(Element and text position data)
- - - - -

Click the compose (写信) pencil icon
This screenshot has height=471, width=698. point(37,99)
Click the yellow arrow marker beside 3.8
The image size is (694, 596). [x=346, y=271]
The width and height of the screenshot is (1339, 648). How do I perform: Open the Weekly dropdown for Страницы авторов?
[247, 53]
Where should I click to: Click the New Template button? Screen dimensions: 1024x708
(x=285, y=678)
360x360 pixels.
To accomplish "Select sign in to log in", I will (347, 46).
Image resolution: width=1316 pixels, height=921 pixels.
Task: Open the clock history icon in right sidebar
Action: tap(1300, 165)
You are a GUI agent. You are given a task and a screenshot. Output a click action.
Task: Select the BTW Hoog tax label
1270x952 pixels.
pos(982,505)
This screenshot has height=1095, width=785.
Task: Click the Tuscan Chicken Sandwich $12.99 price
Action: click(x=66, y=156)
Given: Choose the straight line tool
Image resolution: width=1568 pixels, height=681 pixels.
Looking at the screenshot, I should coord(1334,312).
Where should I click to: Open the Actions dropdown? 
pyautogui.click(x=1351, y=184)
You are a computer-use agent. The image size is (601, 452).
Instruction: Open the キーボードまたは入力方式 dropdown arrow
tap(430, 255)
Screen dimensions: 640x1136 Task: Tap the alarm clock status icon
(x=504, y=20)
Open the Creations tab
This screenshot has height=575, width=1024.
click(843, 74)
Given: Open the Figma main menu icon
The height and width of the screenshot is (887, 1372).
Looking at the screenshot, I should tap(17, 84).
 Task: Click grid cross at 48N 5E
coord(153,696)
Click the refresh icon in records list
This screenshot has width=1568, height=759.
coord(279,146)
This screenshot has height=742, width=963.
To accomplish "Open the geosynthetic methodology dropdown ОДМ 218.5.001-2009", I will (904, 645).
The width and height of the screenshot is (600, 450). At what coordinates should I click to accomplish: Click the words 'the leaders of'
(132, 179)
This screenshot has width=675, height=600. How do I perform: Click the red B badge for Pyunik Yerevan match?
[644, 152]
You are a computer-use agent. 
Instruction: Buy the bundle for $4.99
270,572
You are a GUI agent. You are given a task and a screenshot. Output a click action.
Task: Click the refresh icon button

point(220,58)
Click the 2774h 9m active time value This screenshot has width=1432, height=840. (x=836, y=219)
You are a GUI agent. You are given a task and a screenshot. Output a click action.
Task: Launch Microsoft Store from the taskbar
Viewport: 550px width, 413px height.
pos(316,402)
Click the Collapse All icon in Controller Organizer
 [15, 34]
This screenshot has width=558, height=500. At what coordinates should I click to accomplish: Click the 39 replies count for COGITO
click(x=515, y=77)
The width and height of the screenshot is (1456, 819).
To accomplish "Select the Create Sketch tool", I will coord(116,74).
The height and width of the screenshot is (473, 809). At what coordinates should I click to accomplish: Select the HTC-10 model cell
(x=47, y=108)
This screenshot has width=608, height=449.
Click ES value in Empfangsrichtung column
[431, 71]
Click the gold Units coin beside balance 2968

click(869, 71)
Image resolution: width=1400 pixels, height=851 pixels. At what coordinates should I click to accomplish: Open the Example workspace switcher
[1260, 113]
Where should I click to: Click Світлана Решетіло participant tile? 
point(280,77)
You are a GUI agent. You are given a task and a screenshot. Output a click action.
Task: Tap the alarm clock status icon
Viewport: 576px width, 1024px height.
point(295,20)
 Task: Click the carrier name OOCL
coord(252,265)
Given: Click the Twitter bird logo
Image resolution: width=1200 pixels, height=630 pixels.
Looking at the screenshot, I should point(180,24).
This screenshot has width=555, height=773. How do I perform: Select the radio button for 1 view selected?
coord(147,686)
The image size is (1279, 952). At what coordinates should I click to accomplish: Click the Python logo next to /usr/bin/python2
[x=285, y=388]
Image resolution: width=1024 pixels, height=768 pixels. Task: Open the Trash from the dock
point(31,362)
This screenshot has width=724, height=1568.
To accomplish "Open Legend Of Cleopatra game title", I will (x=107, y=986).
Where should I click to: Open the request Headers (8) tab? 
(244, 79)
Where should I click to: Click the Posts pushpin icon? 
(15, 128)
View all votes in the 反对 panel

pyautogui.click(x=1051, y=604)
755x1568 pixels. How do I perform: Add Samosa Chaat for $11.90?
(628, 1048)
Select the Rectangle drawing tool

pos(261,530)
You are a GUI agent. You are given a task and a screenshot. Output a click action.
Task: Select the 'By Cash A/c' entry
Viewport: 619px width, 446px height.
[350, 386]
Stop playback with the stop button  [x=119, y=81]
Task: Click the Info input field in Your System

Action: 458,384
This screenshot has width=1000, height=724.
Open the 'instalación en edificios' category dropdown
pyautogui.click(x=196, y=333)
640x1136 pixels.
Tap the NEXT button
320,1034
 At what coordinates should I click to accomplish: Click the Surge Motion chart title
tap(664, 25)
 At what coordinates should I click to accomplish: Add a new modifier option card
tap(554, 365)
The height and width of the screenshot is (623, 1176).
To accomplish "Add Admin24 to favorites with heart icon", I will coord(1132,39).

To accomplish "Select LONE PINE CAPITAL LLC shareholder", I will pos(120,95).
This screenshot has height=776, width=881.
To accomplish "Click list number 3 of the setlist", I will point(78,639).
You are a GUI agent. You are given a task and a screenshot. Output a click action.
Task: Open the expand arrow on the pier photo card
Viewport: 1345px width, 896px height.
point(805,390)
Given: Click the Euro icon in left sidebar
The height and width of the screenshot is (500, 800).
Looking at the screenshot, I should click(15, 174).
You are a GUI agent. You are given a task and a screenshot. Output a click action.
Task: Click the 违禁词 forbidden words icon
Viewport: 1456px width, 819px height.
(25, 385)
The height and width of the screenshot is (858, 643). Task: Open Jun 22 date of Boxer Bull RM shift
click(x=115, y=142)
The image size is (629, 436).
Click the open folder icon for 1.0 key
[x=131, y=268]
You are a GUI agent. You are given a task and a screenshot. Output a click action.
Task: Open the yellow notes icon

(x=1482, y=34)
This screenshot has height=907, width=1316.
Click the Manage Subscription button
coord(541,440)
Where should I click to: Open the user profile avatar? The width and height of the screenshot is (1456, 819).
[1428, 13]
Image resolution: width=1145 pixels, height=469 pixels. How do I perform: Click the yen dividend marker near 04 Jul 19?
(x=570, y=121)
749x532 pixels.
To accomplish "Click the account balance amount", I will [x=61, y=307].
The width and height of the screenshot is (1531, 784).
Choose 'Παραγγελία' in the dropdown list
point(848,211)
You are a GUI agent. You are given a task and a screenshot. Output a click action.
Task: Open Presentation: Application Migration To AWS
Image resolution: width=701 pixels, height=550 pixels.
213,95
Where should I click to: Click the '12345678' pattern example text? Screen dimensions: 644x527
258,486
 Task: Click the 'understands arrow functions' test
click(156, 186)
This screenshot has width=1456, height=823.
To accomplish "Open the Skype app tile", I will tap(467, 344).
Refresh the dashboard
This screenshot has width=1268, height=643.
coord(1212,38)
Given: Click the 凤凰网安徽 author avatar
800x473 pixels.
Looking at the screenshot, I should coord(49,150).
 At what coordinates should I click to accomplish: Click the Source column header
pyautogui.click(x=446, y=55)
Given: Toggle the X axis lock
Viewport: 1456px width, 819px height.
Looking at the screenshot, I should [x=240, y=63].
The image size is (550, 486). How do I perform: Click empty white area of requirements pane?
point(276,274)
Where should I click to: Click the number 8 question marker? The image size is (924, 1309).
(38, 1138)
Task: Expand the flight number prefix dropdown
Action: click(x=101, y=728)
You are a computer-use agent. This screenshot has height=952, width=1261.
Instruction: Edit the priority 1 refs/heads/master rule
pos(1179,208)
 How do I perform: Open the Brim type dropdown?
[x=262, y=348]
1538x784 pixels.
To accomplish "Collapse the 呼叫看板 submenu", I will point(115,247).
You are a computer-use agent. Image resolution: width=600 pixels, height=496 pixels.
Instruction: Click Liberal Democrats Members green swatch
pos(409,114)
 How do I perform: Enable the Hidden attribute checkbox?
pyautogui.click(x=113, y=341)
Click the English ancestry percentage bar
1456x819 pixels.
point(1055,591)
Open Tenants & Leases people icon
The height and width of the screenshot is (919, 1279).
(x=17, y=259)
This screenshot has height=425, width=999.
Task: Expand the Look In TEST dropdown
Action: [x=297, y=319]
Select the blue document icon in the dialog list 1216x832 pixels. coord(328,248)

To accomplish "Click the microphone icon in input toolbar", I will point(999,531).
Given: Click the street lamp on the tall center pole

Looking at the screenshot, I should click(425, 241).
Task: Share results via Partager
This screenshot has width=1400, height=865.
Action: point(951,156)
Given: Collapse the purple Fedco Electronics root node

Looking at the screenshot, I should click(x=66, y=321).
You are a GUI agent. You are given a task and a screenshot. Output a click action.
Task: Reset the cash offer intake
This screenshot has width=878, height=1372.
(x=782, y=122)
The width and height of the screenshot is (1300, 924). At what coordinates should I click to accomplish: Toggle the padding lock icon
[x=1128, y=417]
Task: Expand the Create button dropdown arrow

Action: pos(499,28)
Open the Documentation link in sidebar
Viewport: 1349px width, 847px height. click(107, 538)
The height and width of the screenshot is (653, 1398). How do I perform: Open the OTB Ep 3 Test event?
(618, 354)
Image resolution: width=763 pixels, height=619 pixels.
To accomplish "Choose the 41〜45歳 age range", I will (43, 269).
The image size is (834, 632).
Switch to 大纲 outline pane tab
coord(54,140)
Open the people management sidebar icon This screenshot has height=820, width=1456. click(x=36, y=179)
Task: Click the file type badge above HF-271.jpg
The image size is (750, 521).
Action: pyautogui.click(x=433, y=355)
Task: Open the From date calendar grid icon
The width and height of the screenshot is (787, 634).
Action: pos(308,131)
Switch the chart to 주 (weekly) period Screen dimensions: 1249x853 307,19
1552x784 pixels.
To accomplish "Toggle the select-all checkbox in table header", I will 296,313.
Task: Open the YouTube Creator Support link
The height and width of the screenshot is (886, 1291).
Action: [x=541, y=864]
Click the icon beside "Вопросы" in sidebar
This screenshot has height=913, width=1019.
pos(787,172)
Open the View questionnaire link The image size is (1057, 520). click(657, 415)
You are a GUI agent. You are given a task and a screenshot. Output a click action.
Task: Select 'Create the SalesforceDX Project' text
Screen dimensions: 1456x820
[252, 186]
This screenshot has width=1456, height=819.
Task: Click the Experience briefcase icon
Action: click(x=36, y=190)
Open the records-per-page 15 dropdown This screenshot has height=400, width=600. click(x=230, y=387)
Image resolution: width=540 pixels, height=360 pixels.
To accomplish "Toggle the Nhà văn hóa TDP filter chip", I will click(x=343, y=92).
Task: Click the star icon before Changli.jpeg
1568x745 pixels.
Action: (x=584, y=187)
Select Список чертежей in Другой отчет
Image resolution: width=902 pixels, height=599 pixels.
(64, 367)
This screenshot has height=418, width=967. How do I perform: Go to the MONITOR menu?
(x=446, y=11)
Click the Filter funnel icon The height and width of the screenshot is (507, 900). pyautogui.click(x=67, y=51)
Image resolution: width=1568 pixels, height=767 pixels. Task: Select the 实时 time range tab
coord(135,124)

- - - - -

Update the lines from the line with "360x360 pixels." up to and including the line with "tap(430, 255)", changing "dropdown" to "menu" and leaving everything else as is. Give only those lines.

FULL OUTPUT »
360x360 pixels.
To accomplish "Select sign in to log in", I will (347, 46).
Image resolution: width=1316 pixels, height=921 pixels.
Task: Open the clock history icon in right sidebar
Action: tap(1300, 165)
You are a GUI agent. You are given a task and a screenshot. Output a click action.
Task: Select the BTW Hoog tax label
1270x952 pixels.
pos(982,505)
This screenshot has height=1095, width=785.
Task: Click the Tuscan Chicken Sandwich $12.99 price
Action: click(x=66, y=156)
Given: Choose the straight line tool
Image resolution: width=1568 pixels, height=681 pixels.
Looking at the screenshot, I should coord(1334,312).
Where should I click to: Open the Actions menu? 
pyautogui.click(x=1351, y=184)
You are a computer-use agent. The image size is (601, 452).
Instruction: Open the キーボードまたは入力方式 menu arrow
tap(430, 255)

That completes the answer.